Lessons from Shan-Lyn Ma
1. Feedback is a gift: Always gather differing perspectives on ideas far before they take flight
2. Ask yourself: Can the idea be bigger? Can it be even bigger than what you are thinking about right now?
3. Before you expand: Take time to build the core of your business is about and become confident in it
Image: Saunak Shah
5. Payal Kadakia: ClassPass
Payal Kadakia is the founder of ClassPass, a fitness subscription service, privately held start-up that is valued at over $1 billion, recently acquired by Mindbody Inc.
Payal Kadakia started ClassPass in 2011 as a result of countless hours being spent in front of her computer trying to find an online ballet class close to her. To her surprise, she couldn’t. And on top of that, the section available was complicated and scattered.

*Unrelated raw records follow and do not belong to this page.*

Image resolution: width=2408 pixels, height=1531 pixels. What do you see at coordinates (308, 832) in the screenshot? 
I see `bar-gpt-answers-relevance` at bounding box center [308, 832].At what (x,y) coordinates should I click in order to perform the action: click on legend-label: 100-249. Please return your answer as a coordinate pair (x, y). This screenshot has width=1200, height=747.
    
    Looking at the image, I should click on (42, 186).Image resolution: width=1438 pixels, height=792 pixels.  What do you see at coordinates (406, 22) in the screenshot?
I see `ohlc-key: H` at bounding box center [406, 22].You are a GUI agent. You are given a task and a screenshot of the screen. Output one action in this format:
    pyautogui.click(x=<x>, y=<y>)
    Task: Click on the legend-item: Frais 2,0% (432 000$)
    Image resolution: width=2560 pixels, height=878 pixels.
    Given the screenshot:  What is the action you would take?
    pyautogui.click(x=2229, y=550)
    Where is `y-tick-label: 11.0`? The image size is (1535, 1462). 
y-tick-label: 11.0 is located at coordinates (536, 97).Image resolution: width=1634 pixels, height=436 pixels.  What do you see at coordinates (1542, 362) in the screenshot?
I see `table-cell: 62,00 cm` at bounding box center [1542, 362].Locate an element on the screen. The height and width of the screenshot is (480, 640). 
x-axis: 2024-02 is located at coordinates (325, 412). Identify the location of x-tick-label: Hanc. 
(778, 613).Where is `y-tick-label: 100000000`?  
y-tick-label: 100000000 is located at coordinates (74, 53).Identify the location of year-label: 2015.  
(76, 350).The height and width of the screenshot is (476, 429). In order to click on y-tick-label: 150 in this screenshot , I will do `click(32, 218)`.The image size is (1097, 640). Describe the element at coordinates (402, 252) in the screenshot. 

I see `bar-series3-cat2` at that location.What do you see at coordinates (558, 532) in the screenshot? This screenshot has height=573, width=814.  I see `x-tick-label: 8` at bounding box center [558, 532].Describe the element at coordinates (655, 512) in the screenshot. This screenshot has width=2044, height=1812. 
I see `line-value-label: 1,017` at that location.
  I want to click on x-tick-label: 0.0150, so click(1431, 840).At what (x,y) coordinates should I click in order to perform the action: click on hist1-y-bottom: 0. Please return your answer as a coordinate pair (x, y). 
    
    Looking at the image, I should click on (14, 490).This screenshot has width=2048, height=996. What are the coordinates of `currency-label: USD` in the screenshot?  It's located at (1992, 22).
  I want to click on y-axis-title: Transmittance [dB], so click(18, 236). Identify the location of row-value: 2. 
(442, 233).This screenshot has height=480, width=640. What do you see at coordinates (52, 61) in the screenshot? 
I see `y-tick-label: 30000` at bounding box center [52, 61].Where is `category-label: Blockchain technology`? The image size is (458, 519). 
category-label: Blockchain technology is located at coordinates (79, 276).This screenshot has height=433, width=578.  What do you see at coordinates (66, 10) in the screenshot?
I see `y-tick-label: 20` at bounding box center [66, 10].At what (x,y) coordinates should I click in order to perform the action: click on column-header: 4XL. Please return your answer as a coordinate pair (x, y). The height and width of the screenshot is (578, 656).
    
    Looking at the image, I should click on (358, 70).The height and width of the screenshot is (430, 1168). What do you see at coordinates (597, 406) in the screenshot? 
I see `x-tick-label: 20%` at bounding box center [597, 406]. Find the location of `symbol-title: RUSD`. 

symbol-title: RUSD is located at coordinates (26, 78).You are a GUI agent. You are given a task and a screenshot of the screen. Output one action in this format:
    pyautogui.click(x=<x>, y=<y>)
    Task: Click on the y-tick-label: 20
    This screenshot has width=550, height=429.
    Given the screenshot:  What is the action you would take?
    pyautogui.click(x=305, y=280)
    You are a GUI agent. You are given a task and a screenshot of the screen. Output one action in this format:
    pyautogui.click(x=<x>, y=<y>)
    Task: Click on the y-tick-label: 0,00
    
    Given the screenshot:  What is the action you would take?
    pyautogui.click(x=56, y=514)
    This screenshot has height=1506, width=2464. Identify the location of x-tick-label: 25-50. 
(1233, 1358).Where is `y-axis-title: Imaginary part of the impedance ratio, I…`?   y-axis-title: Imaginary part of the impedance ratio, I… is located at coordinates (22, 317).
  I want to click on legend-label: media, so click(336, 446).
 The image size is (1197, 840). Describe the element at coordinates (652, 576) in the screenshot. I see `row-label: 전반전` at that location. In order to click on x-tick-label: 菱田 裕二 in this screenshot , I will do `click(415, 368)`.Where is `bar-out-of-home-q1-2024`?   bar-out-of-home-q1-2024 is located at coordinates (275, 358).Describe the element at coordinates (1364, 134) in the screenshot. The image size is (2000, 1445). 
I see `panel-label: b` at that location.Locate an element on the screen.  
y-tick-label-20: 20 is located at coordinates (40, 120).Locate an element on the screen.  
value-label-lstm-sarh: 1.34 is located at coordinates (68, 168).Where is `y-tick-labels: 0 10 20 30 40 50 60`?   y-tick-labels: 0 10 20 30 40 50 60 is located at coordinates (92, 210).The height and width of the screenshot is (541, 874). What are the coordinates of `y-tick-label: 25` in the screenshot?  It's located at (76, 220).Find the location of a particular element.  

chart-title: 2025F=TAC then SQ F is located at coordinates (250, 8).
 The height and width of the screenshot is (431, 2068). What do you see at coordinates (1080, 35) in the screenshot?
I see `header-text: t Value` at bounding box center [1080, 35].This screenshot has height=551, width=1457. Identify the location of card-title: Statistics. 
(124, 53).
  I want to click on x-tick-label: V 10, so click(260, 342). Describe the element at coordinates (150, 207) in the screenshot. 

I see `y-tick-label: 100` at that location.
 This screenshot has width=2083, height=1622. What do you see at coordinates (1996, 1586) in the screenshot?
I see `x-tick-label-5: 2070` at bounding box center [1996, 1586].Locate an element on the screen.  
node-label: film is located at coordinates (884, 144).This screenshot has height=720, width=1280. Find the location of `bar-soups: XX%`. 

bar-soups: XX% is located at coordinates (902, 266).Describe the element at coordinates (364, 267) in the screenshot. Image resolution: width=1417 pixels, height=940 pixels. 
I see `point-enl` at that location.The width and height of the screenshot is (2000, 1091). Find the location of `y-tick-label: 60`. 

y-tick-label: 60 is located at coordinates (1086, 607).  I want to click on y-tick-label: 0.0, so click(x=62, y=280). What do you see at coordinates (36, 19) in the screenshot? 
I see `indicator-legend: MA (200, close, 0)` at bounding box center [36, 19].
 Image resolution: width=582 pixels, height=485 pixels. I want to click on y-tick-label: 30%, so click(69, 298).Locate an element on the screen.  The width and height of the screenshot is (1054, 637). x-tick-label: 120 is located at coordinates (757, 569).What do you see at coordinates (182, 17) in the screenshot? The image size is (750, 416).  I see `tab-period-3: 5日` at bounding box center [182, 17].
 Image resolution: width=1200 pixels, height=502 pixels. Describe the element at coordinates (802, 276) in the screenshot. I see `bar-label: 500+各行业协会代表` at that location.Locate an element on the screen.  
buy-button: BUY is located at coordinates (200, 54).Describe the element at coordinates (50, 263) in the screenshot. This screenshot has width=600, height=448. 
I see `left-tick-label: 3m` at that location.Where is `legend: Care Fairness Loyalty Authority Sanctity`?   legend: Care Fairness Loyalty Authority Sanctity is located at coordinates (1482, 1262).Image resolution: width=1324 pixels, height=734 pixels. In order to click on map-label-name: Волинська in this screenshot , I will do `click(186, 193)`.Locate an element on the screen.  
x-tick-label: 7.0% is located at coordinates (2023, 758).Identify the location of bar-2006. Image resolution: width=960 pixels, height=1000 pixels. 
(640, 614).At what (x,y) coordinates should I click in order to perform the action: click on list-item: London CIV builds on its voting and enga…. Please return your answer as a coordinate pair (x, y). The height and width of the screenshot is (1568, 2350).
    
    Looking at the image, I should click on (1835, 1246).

Every company had different schedules, prices, packages and levels she could join at.
ClassPass took many shapes and forms until it became the behemoth we know of today. Payal Kadakia tested different ideas and solutions to the same problem – in true lean startup form. The first one was Classivity – a search engine for dance and fitness classes. However, despite countless classes listed, no one was using it, no one was booking any classes.The second one was Passport – helping customers package together a month of these free classes at different studios. With Passport, less than 15% of people were choosing to pay for the product.
After listening to customers and studio owners, she fell upon the idea of ClassPass and launched it in 2013. Kadakia explained, “I didn’t want to build a product for a month. I wanted to build a lifestyle. And the biggest thing we’d discovered was people loved variety. The trend we’d hit on was that fitness could be fun and exciting and something new that people want to do.”
Lessons from Payal
1. Follow your purpose. Kadakia was a dancer, deep down. She not only was the customer, but understood the positive impact of what she was building. That helps you push through when it gets tough and truly build something life-changing.
2. Listen to your customers. Feel stuck? Ask them what their problems are and what they need to solve it. The go and build it for them.
3. Keep pushing to innovate. The first idea is very rarely the final one. Never give up and keep innovating.
These women, and so many more within the CREOATE community, continue to inspire us with their glass-ceiling-shattering innovation and boundary-defying drive. Who’s a female founder you look up to?